• Exercise requirements
The output should consist solely of the line containing "Open the Metoda Supersampling dropdown" and the lines that follow it through the end of the data below.

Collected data
[Start of section]
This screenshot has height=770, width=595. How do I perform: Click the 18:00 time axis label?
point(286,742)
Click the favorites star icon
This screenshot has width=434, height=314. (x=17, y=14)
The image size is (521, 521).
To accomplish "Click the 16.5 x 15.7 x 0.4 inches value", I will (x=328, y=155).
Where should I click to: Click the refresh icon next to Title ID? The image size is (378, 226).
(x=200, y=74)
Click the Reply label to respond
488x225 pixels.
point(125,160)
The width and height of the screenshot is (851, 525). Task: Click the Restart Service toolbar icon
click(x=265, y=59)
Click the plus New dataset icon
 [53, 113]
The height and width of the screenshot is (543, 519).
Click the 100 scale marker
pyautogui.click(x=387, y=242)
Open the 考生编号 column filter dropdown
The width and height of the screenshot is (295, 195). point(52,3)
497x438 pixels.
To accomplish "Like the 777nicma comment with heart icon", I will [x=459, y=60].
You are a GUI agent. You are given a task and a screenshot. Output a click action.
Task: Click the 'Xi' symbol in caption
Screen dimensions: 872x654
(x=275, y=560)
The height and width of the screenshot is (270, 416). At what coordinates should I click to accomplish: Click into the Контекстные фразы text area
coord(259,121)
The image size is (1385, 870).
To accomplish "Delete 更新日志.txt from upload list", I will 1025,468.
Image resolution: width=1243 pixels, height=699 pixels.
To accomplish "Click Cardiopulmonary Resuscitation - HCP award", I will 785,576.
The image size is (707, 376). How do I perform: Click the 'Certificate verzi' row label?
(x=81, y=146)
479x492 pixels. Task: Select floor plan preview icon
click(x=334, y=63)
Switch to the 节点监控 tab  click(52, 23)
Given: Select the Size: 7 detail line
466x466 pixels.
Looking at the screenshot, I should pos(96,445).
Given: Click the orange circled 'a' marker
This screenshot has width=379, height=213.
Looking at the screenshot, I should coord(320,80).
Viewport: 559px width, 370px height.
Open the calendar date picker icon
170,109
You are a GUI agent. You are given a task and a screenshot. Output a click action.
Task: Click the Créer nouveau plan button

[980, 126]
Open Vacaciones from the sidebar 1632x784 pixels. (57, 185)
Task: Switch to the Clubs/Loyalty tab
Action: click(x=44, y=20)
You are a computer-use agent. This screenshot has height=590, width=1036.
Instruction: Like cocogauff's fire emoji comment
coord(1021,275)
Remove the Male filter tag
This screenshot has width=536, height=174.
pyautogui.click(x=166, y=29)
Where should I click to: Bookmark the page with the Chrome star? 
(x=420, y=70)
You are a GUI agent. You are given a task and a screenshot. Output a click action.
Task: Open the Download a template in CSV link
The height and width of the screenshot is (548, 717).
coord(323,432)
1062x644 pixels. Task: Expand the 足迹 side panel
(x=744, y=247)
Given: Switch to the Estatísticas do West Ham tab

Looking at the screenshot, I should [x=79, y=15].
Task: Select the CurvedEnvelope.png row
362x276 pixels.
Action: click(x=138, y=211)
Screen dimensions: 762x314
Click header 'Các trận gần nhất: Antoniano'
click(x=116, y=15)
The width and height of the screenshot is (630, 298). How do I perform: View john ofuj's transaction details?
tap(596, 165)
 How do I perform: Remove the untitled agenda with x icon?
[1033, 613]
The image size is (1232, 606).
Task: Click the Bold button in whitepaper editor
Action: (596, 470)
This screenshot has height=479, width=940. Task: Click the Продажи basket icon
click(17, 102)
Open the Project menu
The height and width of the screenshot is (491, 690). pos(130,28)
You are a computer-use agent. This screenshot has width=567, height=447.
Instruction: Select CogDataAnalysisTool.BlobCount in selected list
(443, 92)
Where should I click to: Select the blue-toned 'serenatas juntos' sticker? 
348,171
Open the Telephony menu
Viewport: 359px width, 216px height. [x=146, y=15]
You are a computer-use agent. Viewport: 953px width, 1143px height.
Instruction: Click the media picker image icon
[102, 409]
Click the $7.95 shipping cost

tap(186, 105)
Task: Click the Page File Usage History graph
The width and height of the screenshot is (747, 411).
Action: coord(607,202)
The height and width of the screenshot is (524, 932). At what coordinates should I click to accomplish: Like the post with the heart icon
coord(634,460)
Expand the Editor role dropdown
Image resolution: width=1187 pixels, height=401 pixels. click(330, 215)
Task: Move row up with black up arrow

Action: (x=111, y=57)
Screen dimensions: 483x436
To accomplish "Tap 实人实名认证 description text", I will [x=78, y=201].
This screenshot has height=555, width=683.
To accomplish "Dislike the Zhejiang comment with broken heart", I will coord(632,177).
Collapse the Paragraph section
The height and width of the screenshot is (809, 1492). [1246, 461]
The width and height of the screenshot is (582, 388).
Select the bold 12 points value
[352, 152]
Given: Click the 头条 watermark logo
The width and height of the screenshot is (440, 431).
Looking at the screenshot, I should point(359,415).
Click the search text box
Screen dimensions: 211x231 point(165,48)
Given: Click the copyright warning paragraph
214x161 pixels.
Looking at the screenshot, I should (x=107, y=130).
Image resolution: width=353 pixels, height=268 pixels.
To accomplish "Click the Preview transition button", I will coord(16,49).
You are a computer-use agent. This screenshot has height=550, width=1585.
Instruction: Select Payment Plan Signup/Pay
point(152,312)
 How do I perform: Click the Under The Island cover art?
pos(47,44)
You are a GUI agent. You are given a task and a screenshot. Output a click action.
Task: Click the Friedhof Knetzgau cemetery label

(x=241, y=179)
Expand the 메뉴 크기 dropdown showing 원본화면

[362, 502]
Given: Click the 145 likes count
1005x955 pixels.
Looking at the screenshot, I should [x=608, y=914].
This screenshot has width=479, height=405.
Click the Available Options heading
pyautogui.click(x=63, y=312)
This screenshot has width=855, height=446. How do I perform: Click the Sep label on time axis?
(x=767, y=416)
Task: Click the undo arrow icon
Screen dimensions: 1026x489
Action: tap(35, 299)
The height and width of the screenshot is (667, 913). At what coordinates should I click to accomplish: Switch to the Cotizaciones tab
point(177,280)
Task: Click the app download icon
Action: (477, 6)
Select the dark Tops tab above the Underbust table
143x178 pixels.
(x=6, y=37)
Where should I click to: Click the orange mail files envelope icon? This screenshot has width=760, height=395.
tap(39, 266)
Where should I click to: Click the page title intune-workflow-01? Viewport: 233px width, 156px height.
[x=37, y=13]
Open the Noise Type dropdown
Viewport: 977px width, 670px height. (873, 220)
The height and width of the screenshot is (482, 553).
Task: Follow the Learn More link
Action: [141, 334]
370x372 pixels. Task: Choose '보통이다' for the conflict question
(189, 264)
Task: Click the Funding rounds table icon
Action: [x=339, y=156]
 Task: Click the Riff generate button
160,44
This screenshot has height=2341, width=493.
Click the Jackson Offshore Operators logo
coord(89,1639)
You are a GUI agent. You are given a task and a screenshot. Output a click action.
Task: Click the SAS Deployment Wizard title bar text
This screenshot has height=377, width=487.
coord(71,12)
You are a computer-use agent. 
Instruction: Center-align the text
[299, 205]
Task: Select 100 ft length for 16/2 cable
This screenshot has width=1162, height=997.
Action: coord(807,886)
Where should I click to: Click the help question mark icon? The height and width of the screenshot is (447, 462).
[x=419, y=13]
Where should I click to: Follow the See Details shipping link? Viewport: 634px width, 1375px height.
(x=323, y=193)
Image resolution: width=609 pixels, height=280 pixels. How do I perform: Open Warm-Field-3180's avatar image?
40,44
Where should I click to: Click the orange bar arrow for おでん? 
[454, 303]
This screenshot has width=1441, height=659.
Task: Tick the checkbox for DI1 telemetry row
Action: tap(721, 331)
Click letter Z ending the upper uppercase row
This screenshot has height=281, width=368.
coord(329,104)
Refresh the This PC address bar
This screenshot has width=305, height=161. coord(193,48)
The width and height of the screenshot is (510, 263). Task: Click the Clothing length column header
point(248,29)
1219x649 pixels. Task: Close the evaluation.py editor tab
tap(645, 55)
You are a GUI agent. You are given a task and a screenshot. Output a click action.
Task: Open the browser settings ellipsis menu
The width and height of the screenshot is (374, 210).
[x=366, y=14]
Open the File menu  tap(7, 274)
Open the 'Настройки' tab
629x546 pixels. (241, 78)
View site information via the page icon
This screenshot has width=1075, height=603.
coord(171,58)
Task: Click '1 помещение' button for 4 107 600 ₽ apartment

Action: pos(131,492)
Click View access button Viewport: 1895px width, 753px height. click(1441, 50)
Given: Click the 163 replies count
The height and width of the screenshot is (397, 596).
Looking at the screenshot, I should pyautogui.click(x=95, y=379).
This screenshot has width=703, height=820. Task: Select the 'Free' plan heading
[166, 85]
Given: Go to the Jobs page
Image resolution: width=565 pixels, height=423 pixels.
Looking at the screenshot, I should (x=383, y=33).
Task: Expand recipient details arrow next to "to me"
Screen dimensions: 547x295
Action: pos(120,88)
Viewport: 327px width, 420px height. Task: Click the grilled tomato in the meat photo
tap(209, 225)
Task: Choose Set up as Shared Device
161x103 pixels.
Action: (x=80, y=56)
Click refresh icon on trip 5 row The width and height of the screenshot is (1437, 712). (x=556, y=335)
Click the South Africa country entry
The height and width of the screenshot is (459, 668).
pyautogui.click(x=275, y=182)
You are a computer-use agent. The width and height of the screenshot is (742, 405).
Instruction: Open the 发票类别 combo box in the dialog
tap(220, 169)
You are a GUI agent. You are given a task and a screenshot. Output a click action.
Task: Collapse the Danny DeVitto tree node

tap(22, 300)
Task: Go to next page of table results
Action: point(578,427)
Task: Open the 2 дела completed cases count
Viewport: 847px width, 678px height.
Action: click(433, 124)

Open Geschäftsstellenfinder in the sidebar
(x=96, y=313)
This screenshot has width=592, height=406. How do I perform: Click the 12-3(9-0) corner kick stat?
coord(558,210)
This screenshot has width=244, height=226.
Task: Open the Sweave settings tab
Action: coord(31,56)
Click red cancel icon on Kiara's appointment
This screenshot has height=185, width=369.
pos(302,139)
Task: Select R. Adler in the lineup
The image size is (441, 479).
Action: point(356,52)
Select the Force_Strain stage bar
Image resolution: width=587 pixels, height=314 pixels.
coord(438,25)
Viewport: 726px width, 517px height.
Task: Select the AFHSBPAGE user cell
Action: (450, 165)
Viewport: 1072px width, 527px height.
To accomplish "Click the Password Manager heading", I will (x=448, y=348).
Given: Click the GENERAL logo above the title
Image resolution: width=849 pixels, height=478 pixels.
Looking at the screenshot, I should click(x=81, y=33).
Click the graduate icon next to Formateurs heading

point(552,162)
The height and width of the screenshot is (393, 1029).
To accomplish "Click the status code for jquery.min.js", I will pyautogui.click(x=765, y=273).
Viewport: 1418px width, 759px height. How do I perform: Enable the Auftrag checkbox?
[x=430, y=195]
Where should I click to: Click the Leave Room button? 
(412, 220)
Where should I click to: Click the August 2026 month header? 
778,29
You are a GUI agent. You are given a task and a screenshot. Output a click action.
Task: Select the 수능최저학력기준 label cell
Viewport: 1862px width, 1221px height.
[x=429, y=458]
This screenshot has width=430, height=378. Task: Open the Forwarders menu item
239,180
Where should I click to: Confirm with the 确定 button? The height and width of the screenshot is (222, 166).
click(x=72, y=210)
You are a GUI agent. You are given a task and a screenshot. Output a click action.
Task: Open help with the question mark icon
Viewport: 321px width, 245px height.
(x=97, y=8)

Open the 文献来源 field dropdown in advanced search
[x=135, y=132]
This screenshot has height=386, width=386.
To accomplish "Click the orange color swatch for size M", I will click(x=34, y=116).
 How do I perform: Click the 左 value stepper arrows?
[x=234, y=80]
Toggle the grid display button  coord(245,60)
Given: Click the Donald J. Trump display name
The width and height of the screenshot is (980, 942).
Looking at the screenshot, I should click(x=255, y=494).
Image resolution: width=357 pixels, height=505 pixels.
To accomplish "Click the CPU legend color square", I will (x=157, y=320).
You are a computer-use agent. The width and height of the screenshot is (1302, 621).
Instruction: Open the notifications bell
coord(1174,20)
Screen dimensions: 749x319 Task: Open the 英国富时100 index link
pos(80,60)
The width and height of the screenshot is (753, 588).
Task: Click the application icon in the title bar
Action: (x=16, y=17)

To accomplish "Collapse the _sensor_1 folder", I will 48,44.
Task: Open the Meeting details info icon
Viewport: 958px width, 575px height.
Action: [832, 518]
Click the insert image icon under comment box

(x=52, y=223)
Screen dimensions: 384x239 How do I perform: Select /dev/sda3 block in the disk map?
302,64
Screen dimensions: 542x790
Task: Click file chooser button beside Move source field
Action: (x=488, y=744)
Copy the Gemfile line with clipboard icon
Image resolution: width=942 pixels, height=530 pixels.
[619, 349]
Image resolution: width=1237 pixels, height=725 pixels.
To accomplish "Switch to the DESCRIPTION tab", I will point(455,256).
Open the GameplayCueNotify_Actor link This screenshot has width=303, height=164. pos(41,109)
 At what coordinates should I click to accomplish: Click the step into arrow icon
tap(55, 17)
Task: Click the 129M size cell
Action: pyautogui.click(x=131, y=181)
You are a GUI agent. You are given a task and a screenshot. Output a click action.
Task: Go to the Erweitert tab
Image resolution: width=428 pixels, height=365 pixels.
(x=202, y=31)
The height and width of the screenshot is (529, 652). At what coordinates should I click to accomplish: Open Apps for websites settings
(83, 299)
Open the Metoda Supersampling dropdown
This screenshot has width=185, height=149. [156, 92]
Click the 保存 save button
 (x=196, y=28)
[End of section]
• Task response
Open the Metoda Supersampling dropdown
This screenshot has width=185, height=149. [156, 92]
Click the 保存 save button
 (x=196, y=28)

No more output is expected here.